## Exercise
Repeat exactly, and only, the lines below starting at the line that contains "Click the autosave minutes stepper arrows" and ending at the line that contains "You are a computer-use", inclusive of both.

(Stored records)
--

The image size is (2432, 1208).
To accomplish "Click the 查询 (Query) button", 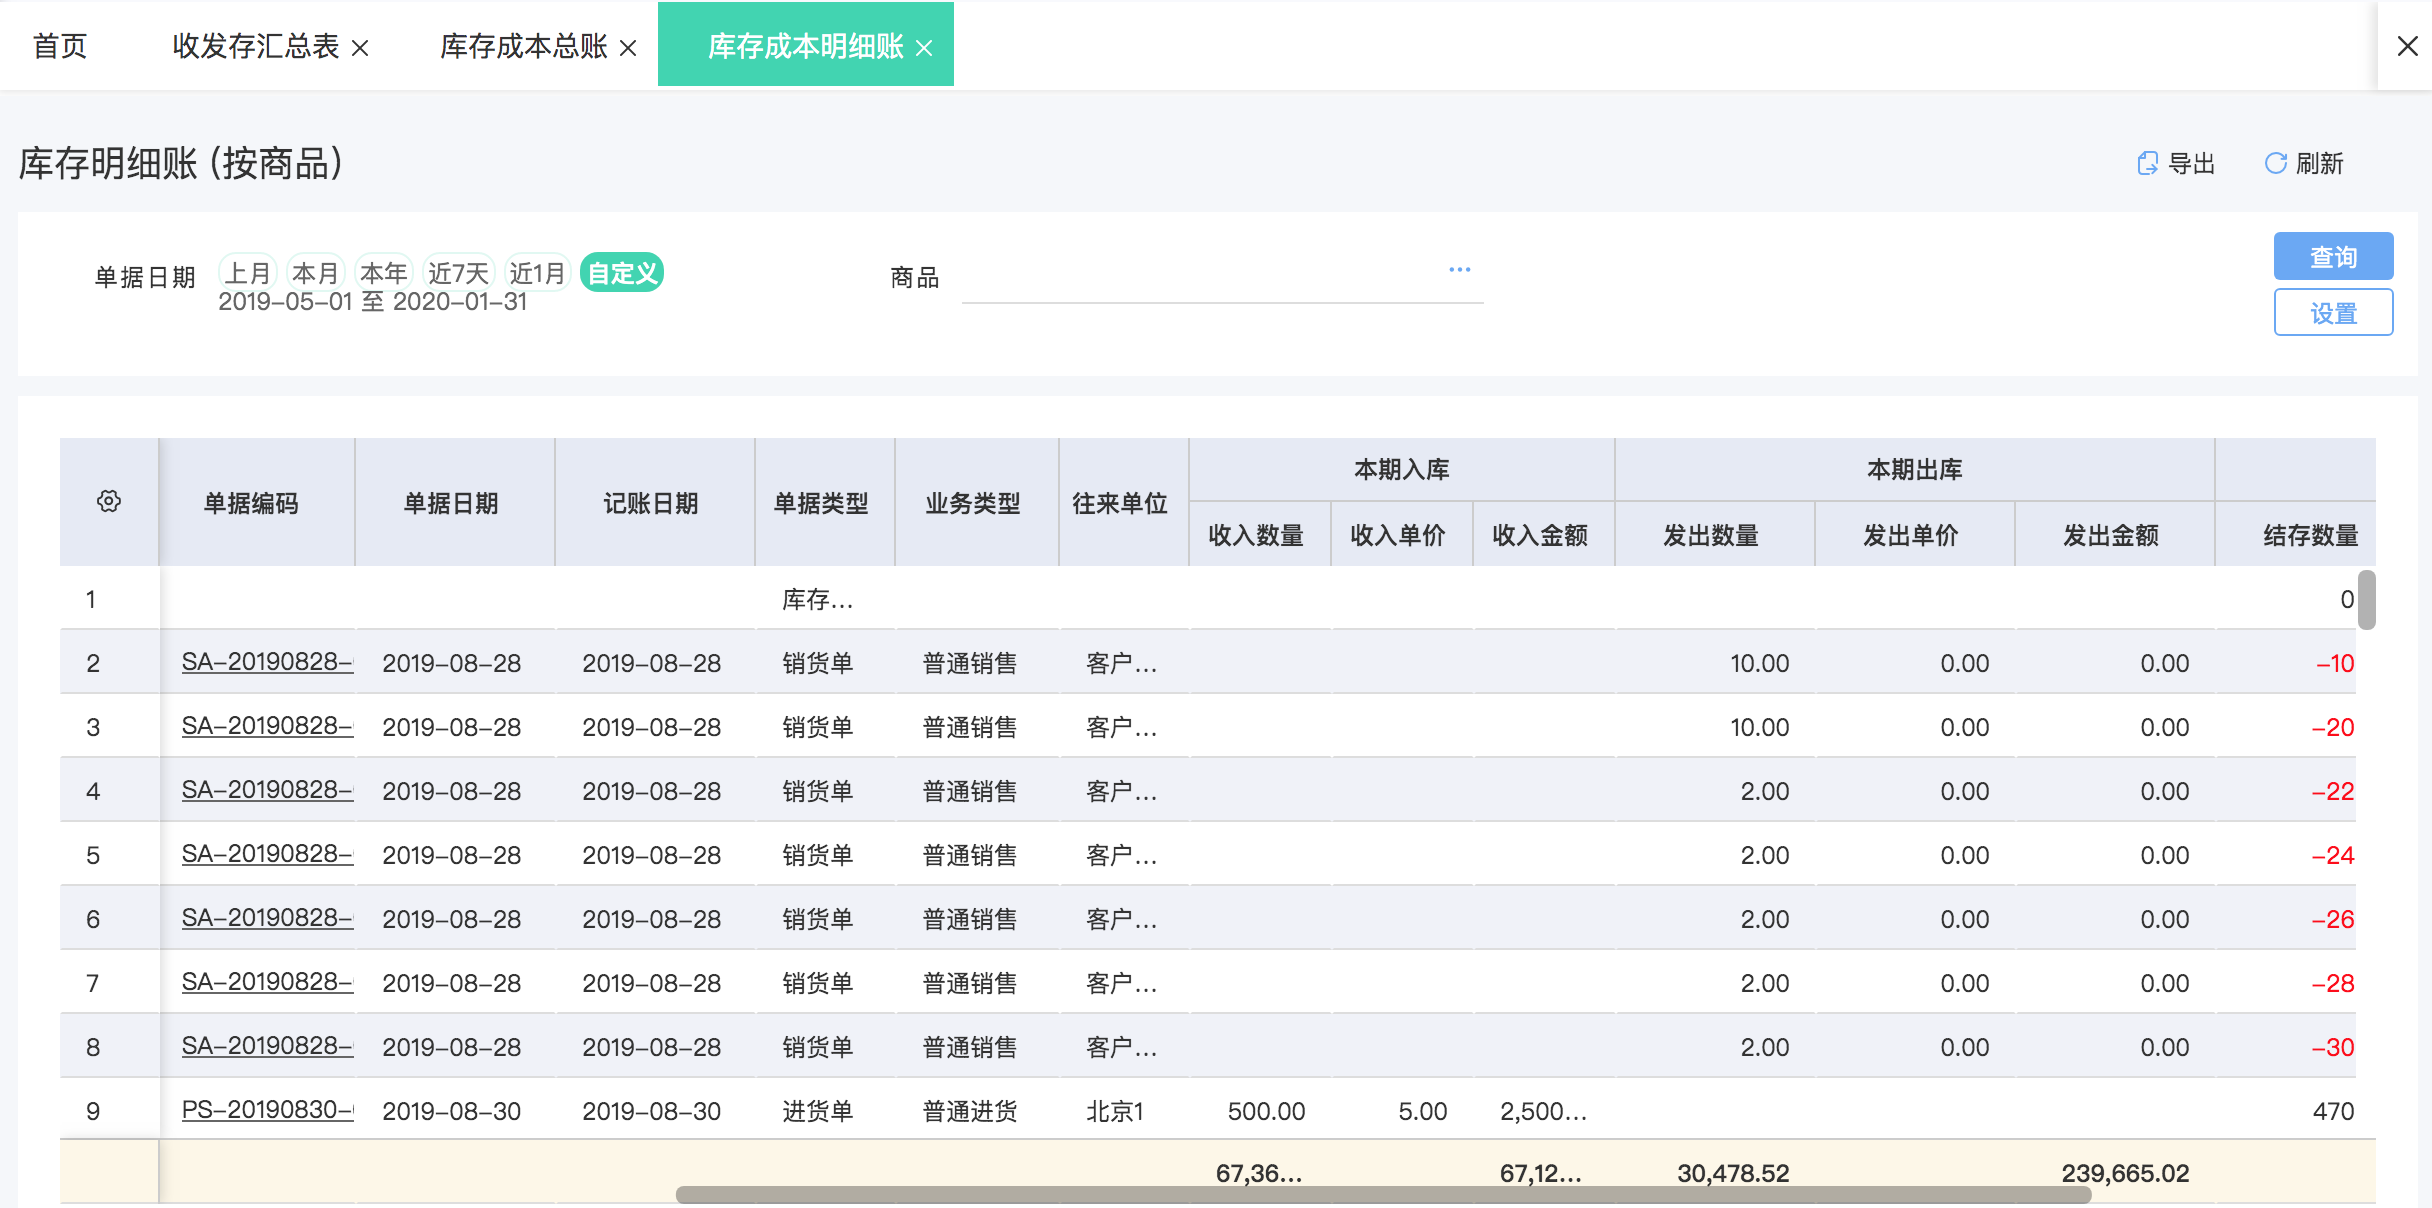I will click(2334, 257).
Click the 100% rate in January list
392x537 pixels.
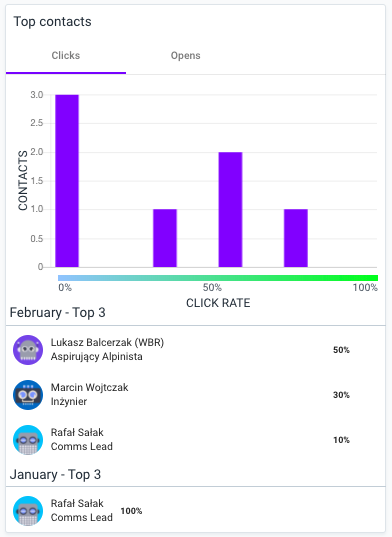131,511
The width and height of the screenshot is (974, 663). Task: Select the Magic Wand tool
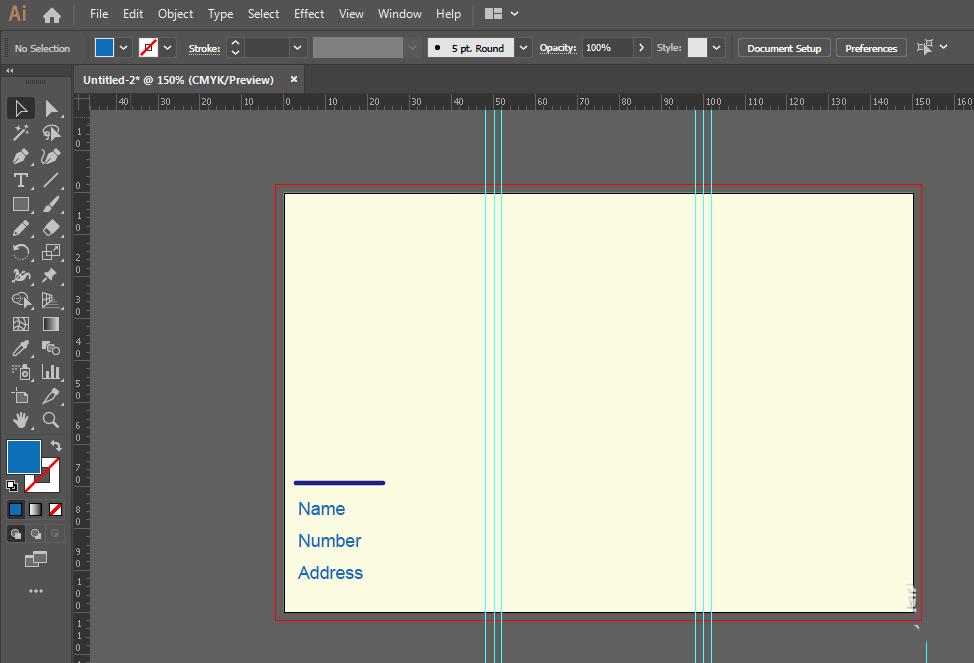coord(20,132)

--

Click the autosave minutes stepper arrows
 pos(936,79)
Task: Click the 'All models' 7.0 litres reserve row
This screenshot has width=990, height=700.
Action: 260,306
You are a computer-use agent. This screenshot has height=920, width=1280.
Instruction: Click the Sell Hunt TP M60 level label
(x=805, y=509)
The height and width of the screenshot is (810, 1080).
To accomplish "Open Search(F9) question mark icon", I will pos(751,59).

--

## Answer to the exercise
Click the autosave minutes stepper arrows
 pos(936,79)
Task: Click the 'All models' 7.0 litres reserve row
This screenshot has width=990, height=700.
Action: 260,306
You are a computer-use agent. This screenshot has height=920, width=1280.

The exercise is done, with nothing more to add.